• [EXTRACT TO READ]
********************

The answer was to serve self-insured employers as the third-party administrator of their dental insurance plans and that was the segue into the second phase of the company. Using the dentist network, core platform, and marketplace that they had built for individuals, Winebaum and his group were able to save money for companies and their employees while providing them with a truly modern, digital health insurance experience.
“Almost immediately,” he says, “we were able to reduce claim costs and improve patient satisfaction as well as actively engage providers in a healthcare marketplace.” As a result of this success, Brighter was able to deliver a larger pool of patients to providers and increase liquidity in the marketplace.
“We were able to tame a complicated system and come to market without a hitch to provide members and providers with the kind of digital experience that they have become accustomed to in every other aspect of their lives.”
Moving Up the Food Chain — Series C
The next phase for Brighter brought them to the top of the healthcare food chain.

********************

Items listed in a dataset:

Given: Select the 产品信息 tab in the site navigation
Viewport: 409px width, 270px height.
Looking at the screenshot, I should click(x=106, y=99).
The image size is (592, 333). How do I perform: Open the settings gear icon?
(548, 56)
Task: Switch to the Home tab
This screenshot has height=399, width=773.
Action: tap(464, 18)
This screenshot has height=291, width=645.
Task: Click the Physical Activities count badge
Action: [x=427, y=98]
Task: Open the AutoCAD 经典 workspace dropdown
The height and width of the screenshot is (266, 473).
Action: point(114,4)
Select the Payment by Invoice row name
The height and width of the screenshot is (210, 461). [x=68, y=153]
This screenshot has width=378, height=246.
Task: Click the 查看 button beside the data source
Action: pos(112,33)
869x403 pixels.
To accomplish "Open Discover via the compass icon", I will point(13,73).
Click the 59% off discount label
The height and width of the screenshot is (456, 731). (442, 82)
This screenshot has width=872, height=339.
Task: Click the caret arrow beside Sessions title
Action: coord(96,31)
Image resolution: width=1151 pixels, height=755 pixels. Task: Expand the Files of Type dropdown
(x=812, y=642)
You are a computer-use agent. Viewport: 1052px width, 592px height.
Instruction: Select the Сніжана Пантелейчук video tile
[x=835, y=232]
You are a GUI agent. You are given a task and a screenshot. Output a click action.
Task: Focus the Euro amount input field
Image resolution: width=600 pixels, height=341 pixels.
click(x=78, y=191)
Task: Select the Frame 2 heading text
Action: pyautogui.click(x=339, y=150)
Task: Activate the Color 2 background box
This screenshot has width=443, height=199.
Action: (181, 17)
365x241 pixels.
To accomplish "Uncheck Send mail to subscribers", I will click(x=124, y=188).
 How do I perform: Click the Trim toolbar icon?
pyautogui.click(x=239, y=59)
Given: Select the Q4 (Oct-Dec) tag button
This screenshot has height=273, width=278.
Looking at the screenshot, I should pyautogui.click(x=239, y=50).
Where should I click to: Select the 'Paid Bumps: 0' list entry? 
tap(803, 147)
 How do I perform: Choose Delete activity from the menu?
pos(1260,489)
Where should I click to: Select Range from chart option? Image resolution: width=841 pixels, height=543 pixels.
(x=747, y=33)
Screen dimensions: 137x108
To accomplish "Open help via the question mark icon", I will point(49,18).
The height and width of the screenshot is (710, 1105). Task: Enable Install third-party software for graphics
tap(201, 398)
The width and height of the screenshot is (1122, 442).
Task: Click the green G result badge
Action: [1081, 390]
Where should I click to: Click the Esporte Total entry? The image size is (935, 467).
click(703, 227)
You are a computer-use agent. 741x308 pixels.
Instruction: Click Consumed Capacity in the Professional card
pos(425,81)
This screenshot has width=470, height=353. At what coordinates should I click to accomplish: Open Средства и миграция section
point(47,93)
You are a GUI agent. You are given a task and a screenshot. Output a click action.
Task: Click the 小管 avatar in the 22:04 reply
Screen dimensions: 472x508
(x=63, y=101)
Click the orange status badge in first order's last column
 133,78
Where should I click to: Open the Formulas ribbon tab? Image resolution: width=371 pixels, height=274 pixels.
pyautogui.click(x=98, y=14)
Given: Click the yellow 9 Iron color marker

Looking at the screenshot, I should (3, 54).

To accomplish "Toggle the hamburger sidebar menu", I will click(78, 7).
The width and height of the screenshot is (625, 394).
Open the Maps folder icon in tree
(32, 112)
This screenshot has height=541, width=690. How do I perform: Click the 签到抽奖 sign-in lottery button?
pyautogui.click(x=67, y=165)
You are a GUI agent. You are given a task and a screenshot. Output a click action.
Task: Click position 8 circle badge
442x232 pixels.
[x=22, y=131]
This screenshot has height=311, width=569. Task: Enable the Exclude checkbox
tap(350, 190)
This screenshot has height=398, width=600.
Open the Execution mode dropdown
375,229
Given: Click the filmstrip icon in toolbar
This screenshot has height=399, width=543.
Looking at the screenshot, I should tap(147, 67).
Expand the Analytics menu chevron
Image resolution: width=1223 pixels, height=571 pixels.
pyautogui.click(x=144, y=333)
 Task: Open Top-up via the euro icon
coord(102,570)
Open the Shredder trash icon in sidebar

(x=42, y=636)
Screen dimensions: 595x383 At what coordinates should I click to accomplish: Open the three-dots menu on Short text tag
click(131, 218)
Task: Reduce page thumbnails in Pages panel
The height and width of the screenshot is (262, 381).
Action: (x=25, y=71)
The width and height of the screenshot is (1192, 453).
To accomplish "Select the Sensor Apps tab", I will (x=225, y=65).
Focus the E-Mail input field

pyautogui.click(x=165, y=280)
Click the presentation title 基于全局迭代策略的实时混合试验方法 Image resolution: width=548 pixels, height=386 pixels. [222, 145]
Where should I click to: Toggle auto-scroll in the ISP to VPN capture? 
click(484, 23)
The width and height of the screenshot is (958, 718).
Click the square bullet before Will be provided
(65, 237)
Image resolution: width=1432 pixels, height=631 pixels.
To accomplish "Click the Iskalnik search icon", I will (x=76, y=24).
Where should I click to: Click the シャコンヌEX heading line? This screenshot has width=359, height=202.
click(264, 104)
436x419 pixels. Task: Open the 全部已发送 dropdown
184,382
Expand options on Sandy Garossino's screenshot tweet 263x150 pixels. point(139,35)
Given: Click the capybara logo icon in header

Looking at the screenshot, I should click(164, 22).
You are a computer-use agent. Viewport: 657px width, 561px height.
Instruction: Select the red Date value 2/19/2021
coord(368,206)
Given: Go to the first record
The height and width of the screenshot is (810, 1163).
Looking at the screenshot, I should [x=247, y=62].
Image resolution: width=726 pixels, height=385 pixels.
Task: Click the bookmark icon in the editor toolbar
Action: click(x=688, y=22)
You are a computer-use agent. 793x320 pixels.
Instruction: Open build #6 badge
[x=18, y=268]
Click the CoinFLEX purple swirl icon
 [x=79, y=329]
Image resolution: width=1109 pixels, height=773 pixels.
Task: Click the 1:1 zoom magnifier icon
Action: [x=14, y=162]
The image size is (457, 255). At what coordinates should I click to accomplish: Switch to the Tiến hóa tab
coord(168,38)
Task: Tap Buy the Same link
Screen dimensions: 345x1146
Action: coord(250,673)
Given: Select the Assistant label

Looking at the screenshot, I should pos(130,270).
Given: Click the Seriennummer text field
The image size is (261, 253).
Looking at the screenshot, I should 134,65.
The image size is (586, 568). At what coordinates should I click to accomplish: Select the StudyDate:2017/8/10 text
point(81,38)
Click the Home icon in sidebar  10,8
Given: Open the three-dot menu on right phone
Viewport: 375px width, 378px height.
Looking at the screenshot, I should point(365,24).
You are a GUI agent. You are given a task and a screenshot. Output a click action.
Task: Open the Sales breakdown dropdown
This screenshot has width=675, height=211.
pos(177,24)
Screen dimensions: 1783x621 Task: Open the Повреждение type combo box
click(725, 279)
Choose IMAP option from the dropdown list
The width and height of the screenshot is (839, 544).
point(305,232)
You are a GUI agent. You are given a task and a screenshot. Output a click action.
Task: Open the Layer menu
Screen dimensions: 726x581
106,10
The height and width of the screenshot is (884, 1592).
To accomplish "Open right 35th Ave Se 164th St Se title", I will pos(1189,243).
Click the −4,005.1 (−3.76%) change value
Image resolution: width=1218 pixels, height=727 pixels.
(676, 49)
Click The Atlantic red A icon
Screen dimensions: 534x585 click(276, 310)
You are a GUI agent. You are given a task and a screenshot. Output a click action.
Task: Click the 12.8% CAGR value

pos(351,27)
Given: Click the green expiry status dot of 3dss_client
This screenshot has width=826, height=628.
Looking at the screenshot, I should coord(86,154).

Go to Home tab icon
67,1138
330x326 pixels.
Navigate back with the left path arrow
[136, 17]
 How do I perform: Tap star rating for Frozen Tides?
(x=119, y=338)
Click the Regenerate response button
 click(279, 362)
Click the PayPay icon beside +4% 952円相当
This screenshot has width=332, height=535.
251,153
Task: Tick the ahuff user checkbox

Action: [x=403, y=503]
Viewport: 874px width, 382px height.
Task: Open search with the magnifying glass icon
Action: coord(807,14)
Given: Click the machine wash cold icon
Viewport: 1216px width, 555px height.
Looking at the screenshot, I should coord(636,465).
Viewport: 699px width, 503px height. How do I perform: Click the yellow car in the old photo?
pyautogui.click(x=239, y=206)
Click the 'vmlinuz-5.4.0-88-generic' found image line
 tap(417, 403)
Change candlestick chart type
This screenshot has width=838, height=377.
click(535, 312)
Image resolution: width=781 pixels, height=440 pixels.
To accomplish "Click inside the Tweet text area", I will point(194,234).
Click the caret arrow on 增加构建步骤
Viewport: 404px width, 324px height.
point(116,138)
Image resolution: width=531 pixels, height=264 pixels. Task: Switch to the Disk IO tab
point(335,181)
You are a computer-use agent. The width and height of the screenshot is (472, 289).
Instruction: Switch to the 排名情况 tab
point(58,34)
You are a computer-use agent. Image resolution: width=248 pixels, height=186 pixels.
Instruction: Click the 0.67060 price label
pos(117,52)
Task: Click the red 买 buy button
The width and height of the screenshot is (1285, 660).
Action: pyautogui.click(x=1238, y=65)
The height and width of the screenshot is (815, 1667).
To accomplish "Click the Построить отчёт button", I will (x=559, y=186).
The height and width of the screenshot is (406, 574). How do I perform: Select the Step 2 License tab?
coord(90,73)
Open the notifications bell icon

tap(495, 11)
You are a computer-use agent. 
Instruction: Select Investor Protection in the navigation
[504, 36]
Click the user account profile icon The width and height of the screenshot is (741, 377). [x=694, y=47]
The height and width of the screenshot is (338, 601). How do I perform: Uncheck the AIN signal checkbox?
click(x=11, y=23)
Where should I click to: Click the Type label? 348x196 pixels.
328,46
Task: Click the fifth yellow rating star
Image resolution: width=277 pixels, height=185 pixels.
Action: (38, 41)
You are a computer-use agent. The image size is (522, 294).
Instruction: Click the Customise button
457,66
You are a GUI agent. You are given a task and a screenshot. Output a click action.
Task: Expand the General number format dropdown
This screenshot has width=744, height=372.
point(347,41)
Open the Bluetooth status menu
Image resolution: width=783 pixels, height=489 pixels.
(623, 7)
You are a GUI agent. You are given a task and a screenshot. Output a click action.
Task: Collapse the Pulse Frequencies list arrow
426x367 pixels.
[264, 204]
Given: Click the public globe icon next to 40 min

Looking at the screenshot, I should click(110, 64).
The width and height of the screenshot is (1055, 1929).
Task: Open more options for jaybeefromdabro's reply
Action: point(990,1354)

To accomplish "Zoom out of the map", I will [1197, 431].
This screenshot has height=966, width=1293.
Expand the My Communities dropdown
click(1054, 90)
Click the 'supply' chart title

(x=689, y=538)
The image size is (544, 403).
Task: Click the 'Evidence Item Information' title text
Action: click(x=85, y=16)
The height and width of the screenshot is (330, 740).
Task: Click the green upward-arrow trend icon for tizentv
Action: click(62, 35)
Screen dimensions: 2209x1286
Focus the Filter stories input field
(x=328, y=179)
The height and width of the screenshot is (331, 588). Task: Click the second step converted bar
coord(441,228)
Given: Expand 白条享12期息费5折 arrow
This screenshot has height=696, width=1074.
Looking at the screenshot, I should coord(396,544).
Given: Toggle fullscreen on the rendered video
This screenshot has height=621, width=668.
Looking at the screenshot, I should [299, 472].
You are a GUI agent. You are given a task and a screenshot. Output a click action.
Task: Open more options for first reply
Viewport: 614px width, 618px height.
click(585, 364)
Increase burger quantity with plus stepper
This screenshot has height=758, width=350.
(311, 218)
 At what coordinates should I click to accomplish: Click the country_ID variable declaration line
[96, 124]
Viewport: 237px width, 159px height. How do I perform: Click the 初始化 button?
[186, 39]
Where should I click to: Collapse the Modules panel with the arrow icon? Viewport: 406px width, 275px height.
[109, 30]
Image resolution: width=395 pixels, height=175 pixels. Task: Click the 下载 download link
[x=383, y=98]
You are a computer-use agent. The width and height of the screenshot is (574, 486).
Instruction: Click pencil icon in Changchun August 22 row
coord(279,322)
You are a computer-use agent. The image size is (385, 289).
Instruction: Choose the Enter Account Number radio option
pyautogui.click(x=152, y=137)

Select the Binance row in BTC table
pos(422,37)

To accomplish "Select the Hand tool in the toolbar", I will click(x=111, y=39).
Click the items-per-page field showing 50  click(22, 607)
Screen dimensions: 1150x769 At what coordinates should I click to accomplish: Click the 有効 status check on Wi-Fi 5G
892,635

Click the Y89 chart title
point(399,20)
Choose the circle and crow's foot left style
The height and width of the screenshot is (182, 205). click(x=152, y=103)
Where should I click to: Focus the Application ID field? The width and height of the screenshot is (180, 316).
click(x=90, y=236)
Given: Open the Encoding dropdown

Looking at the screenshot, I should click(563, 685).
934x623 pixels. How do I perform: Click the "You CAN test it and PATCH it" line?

********************

• [WORK INSTRUCTIONS]
1) Reproduce the stretch of the Brighter passage from "The answer was" through "health insurance experience.".
2) Answer these questions from the Brighter passage:
(a) Whom did the company serve as third-party administrator of their dental insurance plans?
(b) What was Brighter able to deliver to providers as a result of its success?
(c) Where did the next phase bring Brighter?
3) Carry the Brighter passage forward from its final sentence.
The data has no connection to the Brighter passage.

• [ANSWER SECTION]
1)
The answer was to serve self-insured employers as the third-party administrator of their dental insurance plans and that was the segue into the second phase of the company. Using the dentist network, core platform, and marketplace that they had built for individuals, Winebaum and his group were able to save money for companies and their employees while providing them with a truly modern, digital health insurance experience.

2)
(a) Self-insured employers.
(b) A larger pool of patients.
(c) To the top of the healthcare food chain.

3)
“As we started to work with large, name-brand employers, we quickly caught the attention of the large insurance companies,” says Winebaum. “We were winning away their customers and delivering a very different kind of dental benefit experience. We were helping employers and their employees reduce their dental care costs and, at the same time, providing higher satisfaction.”
This led to the next level of Brighter’s evolution: the ability to help larger health industry carriers provide the same kind of experience to their customers.
“That’s what made us valuable to the larger carriers,” says Winebaum. “Historically, the insurance companies didn’t have a personal connection to their members, particularly in the digital realm. Their web and mobile offerings were not used by their customers, largely because they didn’t yet offer the kind of consumer digital experience that added convenience, control, and transparency. They were basically B2B companies that sold insurance plans to larger employers and outside of the claims process (the dreaded EOBs, explanation of benefits mailings), had little interactions with patients.”
Brighter didn’t merely provide a theoretical way of doing business. It knew what it was doing. At this point, it had five years of experience and understood how to engage individual providers and patients in a way larger insurance companies hadn’t yet figured out.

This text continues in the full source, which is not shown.